Everyone has their own definition of local, but for me it is pretty much anything within my state. So driving less than an hour is a really great accessible travel distance for organic vegetables. Despite Whole Foods being much closer, I feel a lot better about supporting a small business by going out of my way to purchase from them instead. Shop small businesses!
Established in 2012, Profeta Farms has 370 acres in Hunterdon County as their home farm where they raise beef, pork and chicken. Along with growing a variety of vegetables, which they hope to expand this farm to grow fruits as well. Including growing bramble fruit soon too, such as raspberries and blackberries.
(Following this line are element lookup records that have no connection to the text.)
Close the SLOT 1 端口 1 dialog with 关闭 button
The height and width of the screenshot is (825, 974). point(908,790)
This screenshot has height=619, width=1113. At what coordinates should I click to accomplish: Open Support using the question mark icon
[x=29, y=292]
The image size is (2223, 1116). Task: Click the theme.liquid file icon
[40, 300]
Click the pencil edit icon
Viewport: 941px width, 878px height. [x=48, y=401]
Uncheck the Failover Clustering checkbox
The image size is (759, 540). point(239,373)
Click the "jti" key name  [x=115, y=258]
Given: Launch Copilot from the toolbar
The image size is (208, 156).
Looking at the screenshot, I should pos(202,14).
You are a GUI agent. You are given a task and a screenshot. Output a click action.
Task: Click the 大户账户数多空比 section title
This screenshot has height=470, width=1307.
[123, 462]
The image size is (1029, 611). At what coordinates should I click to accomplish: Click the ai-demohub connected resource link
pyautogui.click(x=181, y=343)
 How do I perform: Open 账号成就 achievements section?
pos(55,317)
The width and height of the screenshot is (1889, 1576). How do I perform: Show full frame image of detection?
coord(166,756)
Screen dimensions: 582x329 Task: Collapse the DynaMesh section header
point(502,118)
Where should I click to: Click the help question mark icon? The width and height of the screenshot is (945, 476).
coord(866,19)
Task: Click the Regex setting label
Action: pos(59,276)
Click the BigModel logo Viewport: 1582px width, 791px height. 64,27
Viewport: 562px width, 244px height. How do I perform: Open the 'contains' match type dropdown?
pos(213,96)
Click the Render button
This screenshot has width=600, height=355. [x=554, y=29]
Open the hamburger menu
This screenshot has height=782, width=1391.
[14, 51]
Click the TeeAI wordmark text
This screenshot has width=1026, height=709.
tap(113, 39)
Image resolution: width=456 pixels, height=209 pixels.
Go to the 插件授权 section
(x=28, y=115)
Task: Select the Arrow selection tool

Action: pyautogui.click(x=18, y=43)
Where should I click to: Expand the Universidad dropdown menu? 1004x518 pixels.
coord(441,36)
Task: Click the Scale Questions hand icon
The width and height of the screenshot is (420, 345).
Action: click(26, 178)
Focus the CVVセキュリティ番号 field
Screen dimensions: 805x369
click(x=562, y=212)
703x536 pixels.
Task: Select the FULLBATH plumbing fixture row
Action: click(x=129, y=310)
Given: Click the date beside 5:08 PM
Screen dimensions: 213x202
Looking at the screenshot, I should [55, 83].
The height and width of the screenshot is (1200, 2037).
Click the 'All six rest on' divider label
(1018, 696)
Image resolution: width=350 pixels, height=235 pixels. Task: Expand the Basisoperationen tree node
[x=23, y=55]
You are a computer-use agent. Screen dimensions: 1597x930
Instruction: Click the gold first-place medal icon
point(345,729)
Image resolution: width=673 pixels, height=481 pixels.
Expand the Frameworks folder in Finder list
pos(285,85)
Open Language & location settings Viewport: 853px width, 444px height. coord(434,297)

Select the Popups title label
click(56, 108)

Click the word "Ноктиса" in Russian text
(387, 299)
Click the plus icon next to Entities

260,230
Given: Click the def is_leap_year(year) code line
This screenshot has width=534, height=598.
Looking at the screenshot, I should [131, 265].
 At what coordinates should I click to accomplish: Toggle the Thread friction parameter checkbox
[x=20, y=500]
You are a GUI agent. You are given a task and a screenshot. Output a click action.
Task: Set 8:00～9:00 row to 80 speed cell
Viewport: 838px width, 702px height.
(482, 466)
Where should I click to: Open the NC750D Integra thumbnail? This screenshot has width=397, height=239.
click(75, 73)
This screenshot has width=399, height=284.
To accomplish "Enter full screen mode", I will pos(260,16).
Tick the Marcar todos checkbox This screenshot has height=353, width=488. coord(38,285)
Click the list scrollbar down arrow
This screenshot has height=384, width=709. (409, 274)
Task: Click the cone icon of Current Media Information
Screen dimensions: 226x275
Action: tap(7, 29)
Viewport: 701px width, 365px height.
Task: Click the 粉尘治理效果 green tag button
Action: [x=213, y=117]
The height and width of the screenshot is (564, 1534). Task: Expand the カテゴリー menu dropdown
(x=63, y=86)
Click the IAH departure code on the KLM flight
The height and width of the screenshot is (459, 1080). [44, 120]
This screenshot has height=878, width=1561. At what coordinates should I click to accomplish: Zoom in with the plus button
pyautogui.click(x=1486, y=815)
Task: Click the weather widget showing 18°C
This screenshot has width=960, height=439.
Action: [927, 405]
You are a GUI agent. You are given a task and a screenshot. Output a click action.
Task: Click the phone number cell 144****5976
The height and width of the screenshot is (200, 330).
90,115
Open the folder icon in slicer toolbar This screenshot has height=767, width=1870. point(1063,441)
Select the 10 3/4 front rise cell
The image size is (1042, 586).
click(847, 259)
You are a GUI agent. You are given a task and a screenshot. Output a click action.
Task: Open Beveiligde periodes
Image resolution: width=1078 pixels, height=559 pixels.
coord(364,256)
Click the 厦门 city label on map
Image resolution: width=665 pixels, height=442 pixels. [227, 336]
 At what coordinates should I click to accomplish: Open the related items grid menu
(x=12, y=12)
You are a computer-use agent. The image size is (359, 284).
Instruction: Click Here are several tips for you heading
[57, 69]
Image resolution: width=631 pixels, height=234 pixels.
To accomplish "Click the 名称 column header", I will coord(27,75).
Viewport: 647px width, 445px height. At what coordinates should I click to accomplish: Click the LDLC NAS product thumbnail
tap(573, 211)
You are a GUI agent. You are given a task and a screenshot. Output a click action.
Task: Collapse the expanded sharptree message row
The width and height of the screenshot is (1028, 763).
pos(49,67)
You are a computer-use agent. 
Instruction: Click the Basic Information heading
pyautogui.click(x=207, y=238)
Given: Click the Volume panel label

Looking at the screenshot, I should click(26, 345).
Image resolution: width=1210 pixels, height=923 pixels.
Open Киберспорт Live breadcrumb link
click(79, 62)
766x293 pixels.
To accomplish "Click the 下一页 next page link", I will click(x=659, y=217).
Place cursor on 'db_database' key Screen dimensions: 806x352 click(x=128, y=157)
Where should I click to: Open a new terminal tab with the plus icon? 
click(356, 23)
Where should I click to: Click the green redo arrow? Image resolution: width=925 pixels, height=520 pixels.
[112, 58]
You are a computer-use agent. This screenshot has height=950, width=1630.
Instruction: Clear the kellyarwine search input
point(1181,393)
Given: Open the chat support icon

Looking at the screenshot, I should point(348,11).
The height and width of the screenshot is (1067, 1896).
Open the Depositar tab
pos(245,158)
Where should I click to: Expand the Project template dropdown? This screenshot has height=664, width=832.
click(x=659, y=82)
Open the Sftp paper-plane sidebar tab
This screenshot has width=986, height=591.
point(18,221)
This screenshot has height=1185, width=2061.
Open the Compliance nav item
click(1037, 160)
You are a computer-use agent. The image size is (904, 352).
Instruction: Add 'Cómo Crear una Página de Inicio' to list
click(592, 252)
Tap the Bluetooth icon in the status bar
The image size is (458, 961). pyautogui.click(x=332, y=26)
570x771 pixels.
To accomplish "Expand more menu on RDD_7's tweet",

When I visited the farm there so many crops that were available for purchase. They included corn, onions, eggplant, carrots, lettuces, beets, peppers, tomatoes, watermelons, shallots, herbs, celery, potatoes and green beans. Though several weeks later I’m sure they have some additional vegetables harvested.
Instead of having a chat in a conference room, like you might think I would to gather to information about this farm. Instead I was invited by farmer, John Place to hop in the farm’s UTV (utility task vehicle) and enjoy a hands-on approach to learning about the workings of this farm. Which is totally fine with me because a hands-on approach is how I love to learn!
John and his wife both grew up as city dwellers, so it was of their own interest to enter the organic farm business. They believe education about food nutrition and chemicals is key since many people don’t understand the way food is grown in this country.
As we passed through the vegetable field, the rows of produce alternated with beautiful rows of wild flowers. This farm is certified organic and is inspected each year. Truly the mark of quality, as they use no pesticides or chemicals to grow their food or raise their animals. Farm workers herd the livestock themselves, opposed to on horseback or by vehicle, herding cattle calmly is far better for the animals.
As we drove beyond the produce fields, we entered the pasture areas. These grass fields are where Black Angus Cows help themselves to their meals, as they are 100% grass-fed beef. 50 of these cattle can easily cut down a quarter acre pasture in 4 hours, they are hungry animals. The cows are rotated every day to a new pasture, which allows the grass that has been consumed to grow again for another feeding in about a month.
In the next enclosure were the British Large Black Hogs, who are free to roam and forage in the forest for food in addition to the food they are provided. They often forage to eat roots, nuts, leaves and even grass just like cows. Any rejected produce that is grown on the farm supplements their diet too. Nothing on the farm goes to waste!
While I was visiting the hogs, they were chowing down on a load of vegetables that were just brought over to them. Profeta Farms has over 900 acres of additional farmland (besides the 370 acres I visited) in New Jersey and Pennsylvania, which is used for growing crops to feed their livestock. This allows them to know exactly what is being produced to feed their animals and to ensure the quality is up to their high standards.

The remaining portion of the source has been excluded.